* SUPPLIED RECORDS *

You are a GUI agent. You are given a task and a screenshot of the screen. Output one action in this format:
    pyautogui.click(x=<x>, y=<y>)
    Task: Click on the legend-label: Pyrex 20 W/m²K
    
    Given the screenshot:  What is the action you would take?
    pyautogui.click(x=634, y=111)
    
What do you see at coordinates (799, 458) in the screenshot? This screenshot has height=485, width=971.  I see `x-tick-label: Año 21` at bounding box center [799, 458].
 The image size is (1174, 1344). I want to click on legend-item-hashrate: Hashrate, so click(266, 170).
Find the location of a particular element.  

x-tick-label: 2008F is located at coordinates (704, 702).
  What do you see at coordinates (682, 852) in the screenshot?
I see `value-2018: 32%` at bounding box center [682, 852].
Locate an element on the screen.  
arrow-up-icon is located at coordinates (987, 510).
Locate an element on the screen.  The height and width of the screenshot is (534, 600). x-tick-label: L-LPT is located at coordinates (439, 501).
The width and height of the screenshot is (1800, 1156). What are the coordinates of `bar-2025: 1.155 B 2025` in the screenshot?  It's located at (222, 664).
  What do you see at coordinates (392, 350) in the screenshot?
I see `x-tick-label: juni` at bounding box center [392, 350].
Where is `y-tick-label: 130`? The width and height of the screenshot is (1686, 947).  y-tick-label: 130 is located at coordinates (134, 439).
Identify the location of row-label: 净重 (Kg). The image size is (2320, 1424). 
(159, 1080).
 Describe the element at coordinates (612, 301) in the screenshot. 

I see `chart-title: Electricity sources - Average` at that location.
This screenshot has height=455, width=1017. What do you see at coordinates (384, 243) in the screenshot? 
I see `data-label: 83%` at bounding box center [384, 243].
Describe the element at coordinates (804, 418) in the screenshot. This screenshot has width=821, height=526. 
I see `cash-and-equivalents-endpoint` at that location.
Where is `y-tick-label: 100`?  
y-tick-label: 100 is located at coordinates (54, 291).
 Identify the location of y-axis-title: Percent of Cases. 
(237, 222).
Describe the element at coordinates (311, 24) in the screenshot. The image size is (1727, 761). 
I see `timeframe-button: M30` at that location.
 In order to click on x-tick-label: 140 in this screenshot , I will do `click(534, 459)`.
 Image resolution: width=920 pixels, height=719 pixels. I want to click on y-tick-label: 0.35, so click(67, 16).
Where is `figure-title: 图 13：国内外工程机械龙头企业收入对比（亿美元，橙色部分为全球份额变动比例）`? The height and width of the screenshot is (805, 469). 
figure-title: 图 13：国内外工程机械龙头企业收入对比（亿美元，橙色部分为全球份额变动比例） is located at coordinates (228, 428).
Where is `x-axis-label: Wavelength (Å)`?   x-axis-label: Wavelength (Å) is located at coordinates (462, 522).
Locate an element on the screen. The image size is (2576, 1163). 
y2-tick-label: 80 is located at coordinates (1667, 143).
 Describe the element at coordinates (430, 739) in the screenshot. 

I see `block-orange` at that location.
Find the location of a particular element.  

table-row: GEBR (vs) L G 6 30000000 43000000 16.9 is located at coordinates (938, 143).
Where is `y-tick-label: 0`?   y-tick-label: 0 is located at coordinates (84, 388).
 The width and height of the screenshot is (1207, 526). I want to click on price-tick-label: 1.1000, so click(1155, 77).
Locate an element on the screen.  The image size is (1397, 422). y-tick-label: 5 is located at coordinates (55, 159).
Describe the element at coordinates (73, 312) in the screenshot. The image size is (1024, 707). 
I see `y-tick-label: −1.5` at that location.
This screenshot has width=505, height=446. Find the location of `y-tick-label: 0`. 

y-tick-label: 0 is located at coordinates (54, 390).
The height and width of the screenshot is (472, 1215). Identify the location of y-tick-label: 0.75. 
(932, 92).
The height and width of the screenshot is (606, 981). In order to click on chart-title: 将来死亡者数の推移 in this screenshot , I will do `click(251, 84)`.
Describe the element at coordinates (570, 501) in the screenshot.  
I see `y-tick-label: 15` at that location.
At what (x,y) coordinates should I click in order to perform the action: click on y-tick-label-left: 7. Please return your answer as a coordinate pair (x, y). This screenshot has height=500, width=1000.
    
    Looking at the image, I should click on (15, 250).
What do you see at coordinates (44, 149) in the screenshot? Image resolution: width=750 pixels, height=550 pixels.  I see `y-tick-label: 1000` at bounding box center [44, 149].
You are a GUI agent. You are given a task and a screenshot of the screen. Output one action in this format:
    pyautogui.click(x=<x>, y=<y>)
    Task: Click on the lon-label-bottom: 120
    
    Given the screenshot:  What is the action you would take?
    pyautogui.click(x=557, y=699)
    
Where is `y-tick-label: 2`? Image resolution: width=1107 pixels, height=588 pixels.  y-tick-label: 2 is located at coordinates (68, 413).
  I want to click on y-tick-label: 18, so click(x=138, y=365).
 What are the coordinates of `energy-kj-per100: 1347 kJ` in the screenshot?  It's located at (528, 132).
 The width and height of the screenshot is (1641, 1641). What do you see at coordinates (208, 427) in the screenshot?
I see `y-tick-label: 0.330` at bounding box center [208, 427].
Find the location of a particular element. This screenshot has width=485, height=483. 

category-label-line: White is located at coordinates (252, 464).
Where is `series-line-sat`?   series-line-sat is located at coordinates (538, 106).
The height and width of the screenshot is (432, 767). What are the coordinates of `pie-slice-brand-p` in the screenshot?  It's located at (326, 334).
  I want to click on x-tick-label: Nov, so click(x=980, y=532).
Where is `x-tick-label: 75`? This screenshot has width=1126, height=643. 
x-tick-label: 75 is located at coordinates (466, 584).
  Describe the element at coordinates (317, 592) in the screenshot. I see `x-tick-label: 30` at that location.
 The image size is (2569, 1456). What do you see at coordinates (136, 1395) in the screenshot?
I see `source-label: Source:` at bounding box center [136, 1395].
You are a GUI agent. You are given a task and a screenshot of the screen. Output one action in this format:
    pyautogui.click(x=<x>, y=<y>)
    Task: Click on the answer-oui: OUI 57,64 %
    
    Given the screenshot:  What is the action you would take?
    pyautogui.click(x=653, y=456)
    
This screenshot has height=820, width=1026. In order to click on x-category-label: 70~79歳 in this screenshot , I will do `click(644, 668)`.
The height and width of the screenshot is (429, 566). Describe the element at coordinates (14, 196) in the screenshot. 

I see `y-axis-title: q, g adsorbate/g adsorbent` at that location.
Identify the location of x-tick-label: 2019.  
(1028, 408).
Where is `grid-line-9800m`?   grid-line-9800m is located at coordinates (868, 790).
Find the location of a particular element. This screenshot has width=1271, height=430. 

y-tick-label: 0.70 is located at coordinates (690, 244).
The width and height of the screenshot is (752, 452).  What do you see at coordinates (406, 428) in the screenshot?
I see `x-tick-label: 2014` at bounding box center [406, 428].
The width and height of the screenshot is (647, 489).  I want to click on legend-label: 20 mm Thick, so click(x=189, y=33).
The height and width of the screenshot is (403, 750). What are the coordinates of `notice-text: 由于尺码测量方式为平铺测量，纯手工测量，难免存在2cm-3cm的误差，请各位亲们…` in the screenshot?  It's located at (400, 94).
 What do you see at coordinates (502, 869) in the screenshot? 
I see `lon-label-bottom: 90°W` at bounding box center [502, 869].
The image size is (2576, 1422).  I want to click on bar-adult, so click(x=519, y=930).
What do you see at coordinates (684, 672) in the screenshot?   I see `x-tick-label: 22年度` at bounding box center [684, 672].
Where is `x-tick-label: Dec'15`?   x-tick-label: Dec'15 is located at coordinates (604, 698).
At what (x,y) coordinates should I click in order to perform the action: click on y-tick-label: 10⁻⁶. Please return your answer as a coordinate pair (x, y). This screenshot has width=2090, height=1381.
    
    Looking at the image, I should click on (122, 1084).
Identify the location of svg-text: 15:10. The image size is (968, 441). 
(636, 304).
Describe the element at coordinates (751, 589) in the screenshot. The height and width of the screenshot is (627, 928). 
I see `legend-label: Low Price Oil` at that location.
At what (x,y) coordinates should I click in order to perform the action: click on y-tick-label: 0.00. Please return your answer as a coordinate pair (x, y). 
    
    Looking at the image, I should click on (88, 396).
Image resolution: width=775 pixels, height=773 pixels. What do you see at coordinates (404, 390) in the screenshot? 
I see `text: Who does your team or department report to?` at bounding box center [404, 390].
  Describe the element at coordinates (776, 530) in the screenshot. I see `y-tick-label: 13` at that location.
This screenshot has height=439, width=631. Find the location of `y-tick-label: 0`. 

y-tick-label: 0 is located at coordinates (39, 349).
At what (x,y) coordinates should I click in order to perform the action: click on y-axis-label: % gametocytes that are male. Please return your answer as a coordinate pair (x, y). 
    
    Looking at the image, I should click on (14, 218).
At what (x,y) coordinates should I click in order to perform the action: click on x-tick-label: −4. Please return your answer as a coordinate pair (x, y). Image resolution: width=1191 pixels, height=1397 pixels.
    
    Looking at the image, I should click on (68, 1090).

* WORK INSTRUCTIONS *
Put each line of the data above, from the line with "coordinates (868, 790)." through the line with "(636, 304).", into a JSON list of strings, one string per line. Skip blank lines.

* YOUR RESPONSE *
[
  "Where is `grid-line-9800m`?   grid-line-9800m is located at coordinates (868, 790).",
  "Find the location of a particular element. This screenshot has width=1271, height=430. ",
  "y-tick-label: 0.70 is located at coordinates (690, 244).",
  "The width and height of the screenshot is (752, 452).  What do you see at coordinates (406, 428) in the screenshot?",
  "I see `x-tick-label: 2014` at bounding box center [406, 428].",
  "The width and height of the screenshot is (647, 489).  I want to click on legend-label: 20 mm Thick, so click(x=189, y=33).",
  "The height and width of the screenshot is (403, 750). What are the coordinates of `notice-text: 由于尺码测量方式为平铺测量，纯手工测量，难免存在2cm-3cm的误差，请各位亲们…` in the screenshot?  It's located at (400, 94).",
  " What do you see at coordinates (502, 869) in the screenshot? ",
  "I see `lon-label-bottom: 90°W` at bounding box center [502, 869].",
  "The image size is (2576, 1422).  I want to click on bar-adult, so click(x=519, y=930).",
  "What do you see at coordinates (684, 672) in the screenshot?   I see `x-tick-label: 22年度` at bounding box center [684, 672].",
  "Where is `x-tick-label: Dec'15`?   x-tick-label: Dec'15 is located at coordinates (604, 698).",
  "At what (x,y) coordinates should I click in order to perform the action: click on y-tick-label: 10⁻⁶. Please return your answer as a coordinate pair (x, y). This screenshot has width=2090, height=1381.",
  "    Looking at the image, I should click on (122, 1084).",
  "Identify the location of svg-text: 15:10. The image size is (968, 441). ",
  "(636, 304)."
]